Directions: Rewrite the part of the data that opens with the line containing "Given: Click the 94,810 買い buy price box" and closes with the line containing "coord(924,146)", swapping "heart-shaped" for "star-shaped" and keeping everything else the same.
START Provided records
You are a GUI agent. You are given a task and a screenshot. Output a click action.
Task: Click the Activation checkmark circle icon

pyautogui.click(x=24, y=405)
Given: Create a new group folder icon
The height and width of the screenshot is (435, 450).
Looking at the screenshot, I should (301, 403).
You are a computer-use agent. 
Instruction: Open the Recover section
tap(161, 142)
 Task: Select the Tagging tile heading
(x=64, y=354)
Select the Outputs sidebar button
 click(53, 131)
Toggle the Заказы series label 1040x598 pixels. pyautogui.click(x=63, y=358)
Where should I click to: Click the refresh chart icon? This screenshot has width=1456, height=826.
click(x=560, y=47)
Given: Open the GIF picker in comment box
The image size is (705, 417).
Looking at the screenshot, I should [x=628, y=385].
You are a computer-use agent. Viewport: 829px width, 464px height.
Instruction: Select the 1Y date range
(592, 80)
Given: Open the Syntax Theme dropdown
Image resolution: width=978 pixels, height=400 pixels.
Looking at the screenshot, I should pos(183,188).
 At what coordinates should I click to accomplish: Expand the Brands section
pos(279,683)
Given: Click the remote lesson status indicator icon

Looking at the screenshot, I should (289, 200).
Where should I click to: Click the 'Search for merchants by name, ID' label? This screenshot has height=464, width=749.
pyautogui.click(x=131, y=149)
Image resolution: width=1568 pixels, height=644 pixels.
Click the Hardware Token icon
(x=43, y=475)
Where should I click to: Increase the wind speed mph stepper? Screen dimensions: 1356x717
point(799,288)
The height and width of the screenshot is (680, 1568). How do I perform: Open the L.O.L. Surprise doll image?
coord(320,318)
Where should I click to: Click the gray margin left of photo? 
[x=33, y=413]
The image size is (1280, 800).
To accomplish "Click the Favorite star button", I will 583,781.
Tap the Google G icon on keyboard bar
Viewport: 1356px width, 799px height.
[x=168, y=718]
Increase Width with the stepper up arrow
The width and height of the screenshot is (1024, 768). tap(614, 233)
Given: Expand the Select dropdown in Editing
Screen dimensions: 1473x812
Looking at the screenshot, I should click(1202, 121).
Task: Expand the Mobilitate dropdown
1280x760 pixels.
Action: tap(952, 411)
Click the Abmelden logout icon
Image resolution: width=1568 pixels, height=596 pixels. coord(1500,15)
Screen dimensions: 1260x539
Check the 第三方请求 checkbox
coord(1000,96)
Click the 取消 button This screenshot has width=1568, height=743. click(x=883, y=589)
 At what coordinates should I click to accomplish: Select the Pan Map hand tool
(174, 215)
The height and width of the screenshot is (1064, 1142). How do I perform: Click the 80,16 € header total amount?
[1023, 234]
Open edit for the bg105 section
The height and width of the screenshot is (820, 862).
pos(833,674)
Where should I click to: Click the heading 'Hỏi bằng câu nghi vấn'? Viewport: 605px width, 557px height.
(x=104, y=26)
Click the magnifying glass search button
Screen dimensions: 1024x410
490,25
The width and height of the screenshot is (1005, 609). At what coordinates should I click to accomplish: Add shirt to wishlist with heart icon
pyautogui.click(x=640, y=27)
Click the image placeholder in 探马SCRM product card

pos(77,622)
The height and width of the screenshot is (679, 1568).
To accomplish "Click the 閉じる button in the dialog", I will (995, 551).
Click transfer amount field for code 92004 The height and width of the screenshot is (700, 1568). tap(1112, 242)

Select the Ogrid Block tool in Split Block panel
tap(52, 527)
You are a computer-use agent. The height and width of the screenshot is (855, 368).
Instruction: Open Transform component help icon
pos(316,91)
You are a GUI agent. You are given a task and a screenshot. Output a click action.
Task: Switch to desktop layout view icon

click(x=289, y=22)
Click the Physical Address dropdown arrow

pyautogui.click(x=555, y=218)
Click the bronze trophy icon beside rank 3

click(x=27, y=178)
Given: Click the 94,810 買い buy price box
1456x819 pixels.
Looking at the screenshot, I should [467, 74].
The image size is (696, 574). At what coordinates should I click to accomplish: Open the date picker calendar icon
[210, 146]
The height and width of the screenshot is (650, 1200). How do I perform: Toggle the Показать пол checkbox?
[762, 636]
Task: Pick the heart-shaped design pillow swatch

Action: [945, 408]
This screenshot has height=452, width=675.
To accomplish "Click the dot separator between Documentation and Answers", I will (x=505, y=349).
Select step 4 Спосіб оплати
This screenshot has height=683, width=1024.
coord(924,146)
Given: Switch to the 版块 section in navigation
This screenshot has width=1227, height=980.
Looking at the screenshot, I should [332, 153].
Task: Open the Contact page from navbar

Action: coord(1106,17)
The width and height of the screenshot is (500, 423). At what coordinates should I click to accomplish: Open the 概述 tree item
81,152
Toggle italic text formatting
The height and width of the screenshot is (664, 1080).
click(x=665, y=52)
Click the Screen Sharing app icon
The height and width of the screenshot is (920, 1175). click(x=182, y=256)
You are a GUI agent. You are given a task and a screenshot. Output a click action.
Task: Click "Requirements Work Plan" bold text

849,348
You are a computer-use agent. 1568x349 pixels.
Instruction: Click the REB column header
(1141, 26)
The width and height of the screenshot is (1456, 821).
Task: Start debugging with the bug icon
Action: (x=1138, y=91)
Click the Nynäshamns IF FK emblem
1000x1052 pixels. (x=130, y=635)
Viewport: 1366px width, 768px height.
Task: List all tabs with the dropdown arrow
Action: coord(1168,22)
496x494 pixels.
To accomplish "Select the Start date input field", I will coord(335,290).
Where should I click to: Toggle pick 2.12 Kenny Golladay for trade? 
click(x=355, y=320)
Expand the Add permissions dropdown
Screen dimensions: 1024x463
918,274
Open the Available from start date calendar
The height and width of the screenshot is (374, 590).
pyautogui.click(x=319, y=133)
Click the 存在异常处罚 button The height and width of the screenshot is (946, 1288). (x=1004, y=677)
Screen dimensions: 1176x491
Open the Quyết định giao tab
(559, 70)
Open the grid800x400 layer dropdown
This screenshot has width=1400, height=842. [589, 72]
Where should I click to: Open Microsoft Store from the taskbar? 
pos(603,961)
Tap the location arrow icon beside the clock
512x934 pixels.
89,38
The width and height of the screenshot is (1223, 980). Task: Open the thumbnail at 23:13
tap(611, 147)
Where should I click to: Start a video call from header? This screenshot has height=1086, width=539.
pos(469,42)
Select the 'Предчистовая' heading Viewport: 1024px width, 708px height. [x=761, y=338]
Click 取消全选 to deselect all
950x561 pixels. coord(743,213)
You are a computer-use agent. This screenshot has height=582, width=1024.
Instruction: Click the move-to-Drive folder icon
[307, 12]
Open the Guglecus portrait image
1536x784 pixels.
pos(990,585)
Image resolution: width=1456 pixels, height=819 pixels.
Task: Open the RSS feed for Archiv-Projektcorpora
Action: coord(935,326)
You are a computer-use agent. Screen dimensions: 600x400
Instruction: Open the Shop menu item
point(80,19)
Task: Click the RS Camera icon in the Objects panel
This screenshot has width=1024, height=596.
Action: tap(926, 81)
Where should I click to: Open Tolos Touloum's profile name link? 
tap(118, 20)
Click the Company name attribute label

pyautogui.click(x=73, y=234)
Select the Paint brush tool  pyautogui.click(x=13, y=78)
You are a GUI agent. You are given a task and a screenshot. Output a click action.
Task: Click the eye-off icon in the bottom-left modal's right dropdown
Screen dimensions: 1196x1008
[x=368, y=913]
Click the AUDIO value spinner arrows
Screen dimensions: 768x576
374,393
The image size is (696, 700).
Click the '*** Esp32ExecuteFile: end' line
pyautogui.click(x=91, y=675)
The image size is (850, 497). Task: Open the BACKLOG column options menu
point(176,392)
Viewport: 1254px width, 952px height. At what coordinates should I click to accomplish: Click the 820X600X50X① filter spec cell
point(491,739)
END Provided records
Response below:
Given: Click the 94,810 買い buy price box
1456x819 pixels.
Looking at the screenshot, I should [467, 74].
The image size is (696, 574). At what coordinates should I click to accomplish: Open the date picker calendar icon
[210, 146]
The height and width of the screenshot is (650, 1200). How do I perform: Toggle the Показать пол checkbox?
[762, 636]
Task: Pick the star-shaped design pillow swatch

Action: [945, 408]
This screenshot has height=452, width=675.
To accomplish "Click the dot separator between Documentation and Answers", I will (x=505, y=349).
Select step 4 Спосіб оплати
This screenshot has height=683, width=1024.
coord(924,146)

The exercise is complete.